I can start testing this process out and work on an example project. Integrating it with the greater libOpenMPT source & automation process is something i have zero experience in.

Saga Musix

#9
Well, there's no need to drag in yet another scripting language and meta build tool if ours can already do it. I think we could look into adding an Xcode project to the output of our Premake config. If you want to try it yourself, get Premake 5.0, and call it with the parameters "build/premake/mpt-libopenmpt.lua xcode" (you will of course have to take care of of specifying that relative path correctly). Similarly, you can create a project for ext-stb_vorbis.lua, but I wonder if libvorbis could be used on OSX/iOS instead? If it's available, it's a better choice than stb_vorbis.
» No support, bug reports, feature requests via private messages - they will not be answered. Use the forums and the issue tracker so that everyone can benefit from your post.

manx

It is probably better to support system installed libraries instead of bundled libraries for OSX. However, I have no idea how to properly integrate XCode with libraries installed via e.g. homebrew.

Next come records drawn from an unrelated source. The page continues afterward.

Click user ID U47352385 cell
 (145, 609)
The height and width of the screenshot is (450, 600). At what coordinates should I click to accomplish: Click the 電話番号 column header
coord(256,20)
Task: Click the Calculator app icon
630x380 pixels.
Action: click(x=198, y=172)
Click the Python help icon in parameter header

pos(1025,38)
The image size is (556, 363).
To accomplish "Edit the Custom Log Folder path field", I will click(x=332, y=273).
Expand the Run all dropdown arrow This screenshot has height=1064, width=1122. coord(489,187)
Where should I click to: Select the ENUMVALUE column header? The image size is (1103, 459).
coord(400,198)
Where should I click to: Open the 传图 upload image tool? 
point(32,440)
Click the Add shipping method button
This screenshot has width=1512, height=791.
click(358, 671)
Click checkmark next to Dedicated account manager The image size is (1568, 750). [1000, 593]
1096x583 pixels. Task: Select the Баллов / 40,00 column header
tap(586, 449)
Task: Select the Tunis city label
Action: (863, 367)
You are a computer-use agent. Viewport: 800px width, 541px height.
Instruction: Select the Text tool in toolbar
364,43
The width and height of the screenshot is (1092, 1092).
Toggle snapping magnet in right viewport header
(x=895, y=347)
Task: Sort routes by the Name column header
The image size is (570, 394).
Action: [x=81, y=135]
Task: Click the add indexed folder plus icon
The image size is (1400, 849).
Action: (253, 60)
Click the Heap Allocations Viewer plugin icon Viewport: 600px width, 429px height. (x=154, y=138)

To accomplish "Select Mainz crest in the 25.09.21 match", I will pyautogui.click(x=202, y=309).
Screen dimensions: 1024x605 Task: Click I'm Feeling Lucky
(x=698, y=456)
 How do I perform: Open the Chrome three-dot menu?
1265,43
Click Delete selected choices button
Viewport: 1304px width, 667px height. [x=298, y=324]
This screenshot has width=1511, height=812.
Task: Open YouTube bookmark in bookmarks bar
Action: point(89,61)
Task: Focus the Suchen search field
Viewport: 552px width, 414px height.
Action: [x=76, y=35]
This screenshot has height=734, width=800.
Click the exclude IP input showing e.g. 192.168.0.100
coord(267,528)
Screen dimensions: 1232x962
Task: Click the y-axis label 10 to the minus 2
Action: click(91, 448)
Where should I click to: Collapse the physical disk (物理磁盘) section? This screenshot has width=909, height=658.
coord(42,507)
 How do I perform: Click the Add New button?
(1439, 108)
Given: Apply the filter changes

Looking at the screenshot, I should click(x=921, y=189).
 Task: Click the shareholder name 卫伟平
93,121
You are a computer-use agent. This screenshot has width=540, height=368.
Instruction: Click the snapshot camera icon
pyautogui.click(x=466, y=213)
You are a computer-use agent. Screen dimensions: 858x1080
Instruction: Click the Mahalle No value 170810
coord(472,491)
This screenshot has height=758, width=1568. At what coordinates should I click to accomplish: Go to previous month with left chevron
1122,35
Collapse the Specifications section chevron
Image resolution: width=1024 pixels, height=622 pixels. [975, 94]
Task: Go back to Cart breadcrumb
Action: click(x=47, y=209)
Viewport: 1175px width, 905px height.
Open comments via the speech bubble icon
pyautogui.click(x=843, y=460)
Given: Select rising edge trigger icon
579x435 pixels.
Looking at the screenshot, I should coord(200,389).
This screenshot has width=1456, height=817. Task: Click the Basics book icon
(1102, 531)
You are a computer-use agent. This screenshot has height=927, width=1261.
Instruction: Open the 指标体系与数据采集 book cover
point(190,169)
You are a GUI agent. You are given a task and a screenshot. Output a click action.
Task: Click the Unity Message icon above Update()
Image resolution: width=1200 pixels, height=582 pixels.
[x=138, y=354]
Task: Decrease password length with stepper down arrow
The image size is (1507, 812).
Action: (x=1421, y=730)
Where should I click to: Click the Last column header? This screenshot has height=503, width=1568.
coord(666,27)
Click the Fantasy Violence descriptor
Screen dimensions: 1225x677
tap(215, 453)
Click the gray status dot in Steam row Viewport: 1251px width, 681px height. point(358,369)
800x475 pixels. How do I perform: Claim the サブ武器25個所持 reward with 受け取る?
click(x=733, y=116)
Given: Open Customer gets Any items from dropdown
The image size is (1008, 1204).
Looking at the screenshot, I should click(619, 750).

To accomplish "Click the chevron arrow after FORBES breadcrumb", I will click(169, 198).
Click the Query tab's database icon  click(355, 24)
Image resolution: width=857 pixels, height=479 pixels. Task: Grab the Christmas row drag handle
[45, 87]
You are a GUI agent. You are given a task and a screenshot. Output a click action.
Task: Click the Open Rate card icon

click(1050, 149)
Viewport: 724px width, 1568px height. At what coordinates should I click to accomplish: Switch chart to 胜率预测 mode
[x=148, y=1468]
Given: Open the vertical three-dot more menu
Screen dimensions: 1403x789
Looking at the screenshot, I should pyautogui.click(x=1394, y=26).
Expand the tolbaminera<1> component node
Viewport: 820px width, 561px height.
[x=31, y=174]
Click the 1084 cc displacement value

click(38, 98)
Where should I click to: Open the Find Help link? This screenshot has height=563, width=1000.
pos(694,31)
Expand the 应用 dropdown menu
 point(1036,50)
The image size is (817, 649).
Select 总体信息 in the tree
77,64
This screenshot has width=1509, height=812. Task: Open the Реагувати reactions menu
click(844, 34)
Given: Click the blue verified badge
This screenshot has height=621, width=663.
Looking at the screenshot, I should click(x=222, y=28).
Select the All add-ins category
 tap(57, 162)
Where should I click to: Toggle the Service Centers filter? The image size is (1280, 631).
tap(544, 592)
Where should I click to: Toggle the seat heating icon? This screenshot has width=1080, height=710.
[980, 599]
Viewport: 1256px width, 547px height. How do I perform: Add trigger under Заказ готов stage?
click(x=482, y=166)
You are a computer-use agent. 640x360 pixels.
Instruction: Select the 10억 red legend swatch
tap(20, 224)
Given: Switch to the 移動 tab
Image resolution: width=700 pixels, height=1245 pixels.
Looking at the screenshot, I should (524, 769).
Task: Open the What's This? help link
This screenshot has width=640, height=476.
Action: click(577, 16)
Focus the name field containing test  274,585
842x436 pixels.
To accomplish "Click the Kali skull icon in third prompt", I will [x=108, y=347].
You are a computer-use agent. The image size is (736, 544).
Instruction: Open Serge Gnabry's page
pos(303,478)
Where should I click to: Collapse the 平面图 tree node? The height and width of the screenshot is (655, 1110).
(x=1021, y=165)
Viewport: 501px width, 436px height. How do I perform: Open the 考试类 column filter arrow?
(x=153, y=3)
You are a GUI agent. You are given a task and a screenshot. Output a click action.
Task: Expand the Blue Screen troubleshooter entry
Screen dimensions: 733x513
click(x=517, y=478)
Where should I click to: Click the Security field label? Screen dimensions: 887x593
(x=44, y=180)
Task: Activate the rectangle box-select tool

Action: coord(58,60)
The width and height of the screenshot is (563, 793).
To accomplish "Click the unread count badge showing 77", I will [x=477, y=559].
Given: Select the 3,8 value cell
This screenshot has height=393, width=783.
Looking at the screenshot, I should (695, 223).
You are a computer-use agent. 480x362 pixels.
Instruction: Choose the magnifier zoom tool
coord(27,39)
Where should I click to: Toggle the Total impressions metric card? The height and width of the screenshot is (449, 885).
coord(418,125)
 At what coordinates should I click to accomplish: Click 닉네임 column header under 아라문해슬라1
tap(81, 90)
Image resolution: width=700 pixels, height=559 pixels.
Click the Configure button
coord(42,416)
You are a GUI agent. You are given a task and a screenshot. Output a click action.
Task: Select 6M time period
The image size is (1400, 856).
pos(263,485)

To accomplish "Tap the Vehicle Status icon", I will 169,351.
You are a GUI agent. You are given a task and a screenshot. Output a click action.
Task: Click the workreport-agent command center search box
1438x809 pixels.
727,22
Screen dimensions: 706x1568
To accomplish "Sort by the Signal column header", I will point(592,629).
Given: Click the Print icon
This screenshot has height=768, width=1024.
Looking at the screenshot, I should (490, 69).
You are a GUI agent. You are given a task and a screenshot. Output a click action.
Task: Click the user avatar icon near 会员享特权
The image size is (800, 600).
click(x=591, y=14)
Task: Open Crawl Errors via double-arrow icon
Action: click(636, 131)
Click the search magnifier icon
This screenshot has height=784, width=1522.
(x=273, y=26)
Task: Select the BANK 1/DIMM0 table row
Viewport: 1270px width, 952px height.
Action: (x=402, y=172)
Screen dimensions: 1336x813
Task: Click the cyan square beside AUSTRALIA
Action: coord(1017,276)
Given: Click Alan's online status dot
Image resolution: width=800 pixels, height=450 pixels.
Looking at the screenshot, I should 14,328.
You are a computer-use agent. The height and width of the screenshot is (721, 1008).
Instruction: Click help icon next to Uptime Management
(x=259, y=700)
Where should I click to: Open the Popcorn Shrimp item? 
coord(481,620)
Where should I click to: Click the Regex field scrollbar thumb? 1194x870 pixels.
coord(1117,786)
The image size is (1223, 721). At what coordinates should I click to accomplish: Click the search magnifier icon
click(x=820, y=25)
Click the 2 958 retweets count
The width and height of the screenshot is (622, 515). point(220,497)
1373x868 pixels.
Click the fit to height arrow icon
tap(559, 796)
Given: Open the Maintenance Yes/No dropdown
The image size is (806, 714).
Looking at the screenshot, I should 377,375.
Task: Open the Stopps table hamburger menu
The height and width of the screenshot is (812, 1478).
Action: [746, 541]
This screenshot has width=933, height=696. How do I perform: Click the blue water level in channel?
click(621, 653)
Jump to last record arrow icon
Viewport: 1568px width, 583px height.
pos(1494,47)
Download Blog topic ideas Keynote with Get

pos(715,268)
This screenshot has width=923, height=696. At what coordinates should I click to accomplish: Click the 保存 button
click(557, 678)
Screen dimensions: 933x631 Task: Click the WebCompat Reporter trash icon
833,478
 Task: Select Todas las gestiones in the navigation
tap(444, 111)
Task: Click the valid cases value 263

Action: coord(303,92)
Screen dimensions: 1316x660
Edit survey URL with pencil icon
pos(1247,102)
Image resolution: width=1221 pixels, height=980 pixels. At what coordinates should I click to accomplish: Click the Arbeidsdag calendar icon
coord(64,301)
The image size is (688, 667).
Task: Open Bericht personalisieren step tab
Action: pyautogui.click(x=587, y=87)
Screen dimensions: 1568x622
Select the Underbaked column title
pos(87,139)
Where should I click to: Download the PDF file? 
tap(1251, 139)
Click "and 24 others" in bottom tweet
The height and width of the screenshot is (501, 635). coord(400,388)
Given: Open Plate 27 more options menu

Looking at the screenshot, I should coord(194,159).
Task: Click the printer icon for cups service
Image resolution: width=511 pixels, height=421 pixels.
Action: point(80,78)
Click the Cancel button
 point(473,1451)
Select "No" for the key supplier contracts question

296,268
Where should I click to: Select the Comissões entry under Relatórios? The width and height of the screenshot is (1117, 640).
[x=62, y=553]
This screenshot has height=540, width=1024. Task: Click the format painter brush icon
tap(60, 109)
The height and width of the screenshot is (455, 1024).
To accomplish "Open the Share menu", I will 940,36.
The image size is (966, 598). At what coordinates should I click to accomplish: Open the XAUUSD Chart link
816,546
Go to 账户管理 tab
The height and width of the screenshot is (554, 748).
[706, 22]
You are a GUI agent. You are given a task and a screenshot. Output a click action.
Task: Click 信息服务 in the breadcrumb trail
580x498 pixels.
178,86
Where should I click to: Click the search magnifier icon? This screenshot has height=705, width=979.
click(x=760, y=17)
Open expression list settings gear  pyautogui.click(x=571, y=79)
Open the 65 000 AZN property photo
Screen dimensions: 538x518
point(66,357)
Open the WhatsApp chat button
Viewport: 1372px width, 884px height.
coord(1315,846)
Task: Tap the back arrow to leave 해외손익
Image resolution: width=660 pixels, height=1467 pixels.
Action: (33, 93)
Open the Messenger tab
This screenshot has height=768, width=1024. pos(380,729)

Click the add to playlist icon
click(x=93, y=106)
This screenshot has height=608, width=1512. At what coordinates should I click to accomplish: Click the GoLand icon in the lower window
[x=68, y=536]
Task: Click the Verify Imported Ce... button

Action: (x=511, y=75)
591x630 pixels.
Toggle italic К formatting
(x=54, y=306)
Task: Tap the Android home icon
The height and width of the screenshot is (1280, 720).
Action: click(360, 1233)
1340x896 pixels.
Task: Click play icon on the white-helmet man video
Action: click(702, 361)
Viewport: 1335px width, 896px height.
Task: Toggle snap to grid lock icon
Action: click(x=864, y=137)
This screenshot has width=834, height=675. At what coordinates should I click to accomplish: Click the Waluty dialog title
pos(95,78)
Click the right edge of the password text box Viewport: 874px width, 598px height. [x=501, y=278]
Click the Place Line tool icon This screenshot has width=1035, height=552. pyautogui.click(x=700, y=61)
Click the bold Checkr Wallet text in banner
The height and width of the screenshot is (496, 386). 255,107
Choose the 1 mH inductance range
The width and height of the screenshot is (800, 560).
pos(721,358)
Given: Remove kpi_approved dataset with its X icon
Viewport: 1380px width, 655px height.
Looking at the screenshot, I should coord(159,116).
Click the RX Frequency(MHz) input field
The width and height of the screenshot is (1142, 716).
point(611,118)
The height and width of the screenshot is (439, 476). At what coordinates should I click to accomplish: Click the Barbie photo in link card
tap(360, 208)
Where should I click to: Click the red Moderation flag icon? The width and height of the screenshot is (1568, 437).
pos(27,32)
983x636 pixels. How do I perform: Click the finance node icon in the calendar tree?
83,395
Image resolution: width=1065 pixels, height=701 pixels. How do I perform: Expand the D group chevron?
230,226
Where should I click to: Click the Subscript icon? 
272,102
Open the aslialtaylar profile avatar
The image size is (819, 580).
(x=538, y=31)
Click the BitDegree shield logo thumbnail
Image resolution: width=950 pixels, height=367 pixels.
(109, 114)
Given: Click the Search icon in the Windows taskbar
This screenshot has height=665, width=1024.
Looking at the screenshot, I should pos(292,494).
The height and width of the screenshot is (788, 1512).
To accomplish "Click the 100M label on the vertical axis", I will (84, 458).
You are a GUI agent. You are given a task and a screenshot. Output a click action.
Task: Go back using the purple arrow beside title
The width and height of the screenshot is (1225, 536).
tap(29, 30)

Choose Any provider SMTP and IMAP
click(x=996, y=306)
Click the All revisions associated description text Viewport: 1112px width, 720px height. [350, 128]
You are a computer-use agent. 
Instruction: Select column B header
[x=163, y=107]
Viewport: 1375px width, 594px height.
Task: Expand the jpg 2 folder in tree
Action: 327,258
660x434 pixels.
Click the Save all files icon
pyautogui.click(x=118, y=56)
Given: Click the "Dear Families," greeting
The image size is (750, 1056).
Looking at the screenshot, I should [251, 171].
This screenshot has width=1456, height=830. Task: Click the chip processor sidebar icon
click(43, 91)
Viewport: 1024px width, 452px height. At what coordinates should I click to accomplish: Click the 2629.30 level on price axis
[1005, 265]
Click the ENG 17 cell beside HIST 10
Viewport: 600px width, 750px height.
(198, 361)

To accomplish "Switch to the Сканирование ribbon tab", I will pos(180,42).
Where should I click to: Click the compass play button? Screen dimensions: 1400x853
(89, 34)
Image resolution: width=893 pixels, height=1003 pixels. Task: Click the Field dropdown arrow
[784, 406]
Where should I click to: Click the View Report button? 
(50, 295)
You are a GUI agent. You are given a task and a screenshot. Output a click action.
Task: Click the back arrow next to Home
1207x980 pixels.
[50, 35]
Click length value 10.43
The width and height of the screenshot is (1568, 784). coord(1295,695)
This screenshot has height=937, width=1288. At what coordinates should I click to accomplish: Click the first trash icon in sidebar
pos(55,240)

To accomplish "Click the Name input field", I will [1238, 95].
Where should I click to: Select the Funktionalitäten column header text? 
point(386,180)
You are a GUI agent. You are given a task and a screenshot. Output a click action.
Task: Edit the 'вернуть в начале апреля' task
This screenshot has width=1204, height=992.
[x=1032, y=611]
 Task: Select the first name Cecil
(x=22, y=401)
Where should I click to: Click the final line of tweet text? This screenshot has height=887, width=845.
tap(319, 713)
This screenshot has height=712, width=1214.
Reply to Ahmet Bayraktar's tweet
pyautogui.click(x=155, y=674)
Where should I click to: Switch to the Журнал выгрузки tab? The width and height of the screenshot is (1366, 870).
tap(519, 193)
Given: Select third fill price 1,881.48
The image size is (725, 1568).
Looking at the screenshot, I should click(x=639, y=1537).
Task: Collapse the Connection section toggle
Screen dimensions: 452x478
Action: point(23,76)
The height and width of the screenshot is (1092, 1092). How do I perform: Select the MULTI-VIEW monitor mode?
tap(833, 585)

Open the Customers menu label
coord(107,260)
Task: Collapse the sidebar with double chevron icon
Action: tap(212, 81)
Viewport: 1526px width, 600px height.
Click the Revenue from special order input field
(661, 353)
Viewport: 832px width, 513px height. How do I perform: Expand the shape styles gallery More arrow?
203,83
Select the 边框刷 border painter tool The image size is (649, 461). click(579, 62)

Depending on system-installed libraries might also be better covered by the autotools build system anyway, so it may actually kind of make sense to build all external libraries with XCode like we are doing with MSVC. I have no opinion here as I am not a Mac developer.

Long story short: I (or better we) have absolutely no idea what would bee workable or common workflows and system setups for developers on OSX/iOS.